Every line of the material below, from the top through the line with "Given: Rate importance as 5, very important", should be reproduced exactly.

(Data to examine Opens)

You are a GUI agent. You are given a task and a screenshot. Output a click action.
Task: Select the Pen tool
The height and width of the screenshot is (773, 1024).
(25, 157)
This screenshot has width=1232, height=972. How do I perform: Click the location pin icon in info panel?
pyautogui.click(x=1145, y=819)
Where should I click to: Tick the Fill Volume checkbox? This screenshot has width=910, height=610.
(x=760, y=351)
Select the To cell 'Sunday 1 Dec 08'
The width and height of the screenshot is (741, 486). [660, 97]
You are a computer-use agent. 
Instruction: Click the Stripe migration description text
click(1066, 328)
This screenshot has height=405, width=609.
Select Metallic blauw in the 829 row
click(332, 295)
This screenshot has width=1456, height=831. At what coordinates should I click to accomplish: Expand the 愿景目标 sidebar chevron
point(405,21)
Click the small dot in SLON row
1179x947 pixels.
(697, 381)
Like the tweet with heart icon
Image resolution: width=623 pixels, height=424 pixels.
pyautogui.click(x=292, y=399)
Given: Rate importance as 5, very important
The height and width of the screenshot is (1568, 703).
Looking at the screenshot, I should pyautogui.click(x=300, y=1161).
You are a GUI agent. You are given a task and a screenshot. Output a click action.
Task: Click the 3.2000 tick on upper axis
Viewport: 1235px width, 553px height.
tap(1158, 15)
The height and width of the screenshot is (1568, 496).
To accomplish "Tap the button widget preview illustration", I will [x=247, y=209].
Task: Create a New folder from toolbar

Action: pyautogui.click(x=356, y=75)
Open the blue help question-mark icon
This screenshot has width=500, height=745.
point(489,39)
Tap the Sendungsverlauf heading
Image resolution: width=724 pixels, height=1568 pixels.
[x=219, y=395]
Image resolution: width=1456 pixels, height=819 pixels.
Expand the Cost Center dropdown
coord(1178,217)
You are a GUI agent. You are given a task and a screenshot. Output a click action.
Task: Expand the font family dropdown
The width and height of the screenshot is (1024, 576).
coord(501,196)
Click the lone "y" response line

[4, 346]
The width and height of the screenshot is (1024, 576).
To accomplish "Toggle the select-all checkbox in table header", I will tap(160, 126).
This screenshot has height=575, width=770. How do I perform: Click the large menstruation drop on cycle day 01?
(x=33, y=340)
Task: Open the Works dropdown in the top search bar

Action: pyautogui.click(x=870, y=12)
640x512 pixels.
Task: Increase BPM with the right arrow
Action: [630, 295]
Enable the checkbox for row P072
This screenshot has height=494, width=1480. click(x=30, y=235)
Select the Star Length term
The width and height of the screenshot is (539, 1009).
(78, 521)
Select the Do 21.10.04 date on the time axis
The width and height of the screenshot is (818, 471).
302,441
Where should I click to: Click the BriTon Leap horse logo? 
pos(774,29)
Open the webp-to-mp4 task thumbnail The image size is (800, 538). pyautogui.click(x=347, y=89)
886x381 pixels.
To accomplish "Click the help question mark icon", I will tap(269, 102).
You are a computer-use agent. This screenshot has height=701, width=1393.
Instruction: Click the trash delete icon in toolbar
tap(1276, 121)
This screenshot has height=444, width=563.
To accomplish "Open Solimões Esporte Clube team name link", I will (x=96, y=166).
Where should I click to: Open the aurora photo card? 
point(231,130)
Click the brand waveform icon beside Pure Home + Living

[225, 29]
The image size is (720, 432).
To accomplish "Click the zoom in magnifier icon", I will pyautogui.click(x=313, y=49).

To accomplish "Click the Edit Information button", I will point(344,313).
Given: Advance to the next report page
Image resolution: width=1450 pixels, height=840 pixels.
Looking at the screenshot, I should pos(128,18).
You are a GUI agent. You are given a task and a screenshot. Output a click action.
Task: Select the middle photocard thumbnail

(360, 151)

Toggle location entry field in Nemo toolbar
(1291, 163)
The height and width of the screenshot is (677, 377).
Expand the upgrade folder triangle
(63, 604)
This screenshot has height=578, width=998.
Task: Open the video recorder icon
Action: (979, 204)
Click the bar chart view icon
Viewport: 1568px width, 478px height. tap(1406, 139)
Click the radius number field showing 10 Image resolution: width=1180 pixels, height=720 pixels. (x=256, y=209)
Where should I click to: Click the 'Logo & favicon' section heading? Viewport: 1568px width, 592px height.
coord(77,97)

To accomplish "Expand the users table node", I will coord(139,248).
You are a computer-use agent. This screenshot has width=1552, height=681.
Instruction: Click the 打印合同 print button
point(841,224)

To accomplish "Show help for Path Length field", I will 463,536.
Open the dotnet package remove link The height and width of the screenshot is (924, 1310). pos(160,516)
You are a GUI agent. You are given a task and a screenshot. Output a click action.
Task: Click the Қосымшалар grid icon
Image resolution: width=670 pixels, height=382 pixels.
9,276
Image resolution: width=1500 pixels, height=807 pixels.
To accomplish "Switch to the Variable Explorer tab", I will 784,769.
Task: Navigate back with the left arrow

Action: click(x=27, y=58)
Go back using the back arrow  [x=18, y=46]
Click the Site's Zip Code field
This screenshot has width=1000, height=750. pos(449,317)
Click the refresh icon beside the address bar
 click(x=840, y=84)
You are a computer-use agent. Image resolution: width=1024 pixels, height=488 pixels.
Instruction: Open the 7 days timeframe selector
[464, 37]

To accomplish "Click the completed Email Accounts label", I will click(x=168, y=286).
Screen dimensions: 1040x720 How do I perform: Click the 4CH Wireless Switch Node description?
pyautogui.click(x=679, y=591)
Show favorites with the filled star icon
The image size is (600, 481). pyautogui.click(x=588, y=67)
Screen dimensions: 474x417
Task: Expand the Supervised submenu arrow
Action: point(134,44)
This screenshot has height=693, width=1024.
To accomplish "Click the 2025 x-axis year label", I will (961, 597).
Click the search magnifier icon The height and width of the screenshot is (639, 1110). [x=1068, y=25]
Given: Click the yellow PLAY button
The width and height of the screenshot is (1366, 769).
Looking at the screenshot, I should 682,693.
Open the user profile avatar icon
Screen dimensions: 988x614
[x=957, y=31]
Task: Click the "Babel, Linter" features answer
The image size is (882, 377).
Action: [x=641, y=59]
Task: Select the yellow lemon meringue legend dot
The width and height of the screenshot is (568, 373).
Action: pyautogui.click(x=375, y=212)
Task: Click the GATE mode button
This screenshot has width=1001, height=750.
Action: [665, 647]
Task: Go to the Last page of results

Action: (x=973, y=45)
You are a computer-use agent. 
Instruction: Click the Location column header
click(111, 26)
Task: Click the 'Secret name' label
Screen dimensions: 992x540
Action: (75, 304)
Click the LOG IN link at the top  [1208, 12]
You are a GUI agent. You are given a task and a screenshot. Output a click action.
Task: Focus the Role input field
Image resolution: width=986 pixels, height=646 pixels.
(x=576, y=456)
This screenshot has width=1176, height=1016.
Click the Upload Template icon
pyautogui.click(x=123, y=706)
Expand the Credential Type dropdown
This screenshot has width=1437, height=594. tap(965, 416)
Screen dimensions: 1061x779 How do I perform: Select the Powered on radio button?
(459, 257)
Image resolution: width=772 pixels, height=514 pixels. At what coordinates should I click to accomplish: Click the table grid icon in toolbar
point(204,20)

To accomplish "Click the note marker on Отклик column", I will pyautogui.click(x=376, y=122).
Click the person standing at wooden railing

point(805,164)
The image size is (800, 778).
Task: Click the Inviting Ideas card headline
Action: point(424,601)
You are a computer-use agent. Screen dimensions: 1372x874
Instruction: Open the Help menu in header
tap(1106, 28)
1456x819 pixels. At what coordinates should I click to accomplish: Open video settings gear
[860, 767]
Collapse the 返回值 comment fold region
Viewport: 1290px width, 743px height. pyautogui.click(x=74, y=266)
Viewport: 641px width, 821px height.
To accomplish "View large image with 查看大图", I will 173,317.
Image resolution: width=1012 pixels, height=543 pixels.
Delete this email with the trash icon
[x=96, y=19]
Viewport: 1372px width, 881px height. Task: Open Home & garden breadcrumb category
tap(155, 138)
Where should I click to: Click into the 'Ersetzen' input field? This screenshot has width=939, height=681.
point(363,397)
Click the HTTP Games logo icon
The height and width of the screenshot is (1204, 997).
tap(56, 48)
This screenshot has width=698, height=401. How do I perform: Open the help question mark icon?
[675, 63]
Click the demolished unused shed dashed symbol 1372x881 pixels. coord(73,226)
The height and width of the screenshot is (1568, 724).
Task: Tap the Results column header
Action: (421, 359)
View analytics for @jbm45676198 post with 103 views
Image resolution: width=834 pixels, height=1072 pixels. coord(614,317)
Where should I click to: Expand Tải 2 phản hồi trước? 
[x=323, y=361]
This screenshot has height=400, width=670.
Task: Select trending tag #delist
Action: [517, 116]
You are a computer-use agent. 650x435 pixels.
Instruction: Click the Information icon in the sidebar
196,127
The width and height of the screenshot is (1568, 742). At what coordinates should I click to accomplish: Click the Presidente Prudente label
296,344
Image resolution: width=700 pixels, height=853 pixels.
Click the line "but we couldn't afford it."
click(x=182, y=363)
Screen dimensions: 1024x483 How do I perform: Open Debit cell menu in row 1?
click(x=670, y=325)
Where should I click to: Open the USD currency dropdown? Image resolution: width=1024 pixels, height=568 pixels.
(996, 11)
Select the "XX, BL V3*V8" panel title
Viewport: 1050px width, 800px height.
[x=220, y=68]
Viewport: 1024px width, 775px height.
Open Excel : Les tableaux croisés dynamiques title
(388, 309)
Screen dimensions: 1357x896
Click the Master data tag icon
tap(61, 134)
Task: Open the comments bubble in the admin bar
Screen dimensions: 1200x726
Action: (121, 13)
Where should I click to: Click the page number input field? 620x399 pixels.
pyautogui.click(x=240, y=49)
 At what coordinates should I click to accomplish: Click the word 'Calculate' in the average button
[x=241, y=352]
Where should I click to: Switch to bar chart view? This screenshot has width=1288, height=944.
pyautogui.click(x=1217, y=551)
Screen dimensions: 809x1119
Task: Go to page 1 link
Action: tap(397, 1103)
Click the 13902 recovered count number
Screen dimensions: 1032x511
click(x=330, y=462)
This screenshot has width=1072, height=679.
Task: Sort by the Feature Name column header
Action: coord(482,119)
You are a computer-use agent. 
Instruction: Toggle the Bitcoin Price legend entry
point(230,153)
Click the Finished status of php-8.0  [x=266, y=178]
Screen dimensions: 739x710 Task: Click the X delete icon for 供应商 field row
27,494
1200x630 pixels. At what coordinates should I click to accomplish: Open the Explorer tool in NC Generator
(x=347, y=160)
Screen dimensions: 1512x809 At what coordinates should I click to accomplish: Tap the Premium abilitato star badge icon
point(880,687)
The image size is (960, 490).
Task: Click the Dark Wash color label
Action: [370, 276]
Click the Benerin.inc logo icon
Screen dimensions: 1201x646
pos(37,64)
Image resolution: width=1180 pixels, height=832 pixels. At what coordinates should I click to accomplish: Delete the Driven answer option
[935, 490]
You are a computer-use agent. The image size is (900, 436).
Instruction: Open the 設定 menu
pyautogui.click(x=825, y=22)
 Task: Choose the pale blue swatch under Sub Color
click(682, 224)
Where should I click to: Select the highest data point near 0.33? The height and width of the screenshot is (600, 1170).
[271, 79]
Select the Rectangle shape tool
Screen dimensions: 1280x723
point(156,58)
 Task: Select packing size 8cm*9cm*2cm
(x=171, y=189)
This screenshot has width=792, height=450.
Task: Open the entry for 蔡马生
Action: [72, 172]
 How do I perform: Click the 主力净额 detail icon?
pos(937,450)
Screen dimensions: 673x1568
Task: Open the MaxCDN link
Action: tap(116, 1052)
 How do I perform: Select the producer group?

(Data to examine Closes)

• **Response to this task**
You are a GUI agent. You are given a task and a screenshot. Output a click action.
Task: Select the Pen tool
The height and width of the screenshot is (773, 1024).
(25, 157)
This screenshot has width=1232, height=972. How do I perform: Click the location pin icon in info panel?
pyautogui.click(x=1145, y=819)
Where should I click to: Tick the Fill Volume checkbox? This screenshot has width=910, height=610.
(x=760, y=351)
Select the To cell 'Sunday 1 Dec 08'
The width and height of the screenshot is (741, 486). [660, 97]
You are a computer-use agent. 
Instruction: Click the Stripe migration description text
click(1066, 328)
This screenshot has height=405, width=609.
Select Metallic blauw in the 829 row
click(332, 295)
This screenshot has width=1456, height=831. At what coordinates should I click to accomplish: Expand the 愿景目标 sidebar chevron
point(405,21)
Click the small dot in SLON row
1179x947 pixels.
(697, 381)
Like the tweet with heart icon
Image resolution: width=623 pixels, height=424 pixels.
pyautogui.click(x=292, y=399)
Given: Rate importance as 5, very important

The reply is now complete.